■ Instructions to follow
Pull every "options" line out of the data below.

[Saved data entries]
*** Block opens ***
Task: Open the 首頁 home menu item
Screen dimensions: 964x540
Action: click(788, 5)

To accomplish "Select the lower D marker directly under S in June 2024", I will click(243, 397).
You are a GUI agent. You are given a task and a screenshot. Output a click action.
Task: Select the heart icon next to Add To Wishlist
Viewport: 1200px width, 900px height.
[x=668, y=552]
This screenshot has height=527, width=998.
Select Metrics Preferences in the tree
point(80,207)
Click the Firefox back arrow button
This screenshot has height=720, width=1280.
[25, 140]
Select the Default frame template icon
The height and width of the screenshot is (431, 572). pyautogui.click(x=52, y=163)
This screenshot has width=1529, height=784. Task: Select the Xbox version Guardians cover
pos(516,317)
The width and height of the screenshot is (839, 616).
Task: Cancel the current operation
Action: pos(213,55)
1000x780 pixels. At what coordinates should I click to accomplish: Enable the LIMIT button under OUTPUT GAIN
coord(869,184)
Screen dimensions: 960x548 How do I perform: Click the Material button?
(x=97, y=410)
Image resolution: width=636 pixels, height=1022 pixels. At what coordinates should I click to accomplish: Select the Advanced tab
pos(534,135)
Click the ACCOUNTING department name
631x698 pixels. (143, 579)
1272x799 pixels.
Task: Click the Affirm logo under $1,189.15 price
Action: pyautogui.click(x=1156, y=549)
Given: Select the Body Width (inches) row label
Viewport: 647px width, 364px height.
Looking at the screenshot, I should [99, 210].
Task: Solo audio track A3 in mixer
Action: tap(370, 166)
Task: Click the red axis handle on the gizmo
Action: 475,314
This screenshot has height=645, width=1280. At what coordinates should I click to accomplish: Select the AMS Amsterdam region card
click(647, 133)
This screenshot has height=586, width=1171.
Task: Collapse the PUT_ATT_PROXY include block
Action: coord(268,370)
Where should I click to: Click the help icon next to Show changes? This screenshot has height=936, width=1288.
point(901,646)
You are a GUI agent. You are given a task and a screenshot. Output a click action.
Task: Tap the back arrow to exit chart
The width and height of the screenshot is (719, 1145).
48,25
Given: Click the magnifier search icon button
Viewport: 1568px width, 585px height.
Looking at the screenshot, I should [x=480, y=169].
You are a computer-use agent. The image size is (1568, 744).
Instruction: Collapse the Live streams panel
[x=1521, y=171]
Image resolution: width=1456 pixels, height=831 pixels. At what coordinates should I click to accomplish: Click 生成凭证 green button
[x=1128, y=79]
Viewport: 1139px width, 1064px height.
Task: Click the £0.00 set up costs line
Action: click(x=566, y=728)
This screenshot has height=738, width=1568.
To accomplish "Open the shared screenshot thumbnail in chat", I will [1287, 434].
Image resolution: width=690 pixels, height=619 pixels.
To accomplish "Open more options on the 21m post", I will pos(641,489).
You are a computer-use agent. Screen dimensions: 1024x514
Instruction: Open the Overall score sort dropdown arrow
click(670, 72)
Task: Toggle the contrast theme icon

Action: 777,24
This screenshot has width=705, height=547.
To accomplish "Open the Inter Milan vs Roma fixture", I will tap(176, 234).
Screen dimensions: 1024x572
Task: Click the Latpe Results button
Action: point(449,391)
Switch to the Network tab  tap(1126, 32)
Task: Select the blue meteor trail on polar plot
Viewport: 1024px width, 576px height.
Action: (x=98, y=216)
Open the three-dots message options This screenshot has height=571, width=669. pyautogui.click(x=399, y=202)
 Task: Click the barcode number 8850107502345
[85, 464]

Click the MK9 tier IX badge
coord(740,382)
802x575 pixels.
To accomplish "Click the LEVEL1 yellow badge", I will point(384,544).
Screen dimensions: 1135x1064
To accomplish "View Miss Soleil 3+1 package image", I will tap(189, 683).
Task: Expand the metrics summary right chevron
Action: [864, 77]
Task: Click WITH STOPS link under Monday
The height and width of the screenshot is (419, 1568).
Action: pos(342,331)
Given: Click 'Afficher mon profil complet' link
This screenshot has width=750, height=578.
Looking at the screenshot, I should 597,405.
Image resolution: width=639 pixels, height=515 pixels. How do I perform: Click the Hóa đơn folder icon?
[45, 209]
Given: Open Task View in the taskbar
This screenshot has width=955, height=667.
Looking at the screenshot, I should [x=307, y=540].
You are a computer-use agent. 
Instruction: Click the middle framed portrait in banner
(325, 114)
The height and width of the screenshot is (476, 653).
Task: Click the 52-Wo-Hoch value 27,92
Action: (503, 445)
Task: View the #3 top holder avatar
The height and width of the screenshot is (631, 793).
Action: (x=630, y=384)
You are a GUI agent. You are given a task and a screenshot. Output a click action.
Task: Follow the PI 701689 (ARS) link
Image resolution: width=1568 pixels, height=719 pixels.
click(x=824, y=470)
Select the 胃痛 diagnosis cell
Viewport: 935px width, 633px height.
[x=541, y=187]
*** Block closes ***
■ Your response
To accomplish "Open more options on the 21m post", I will pos(641,489).
Open the three-dots message options This screenshot has height=571, width=669. pyautogui.click(x=399, y=202)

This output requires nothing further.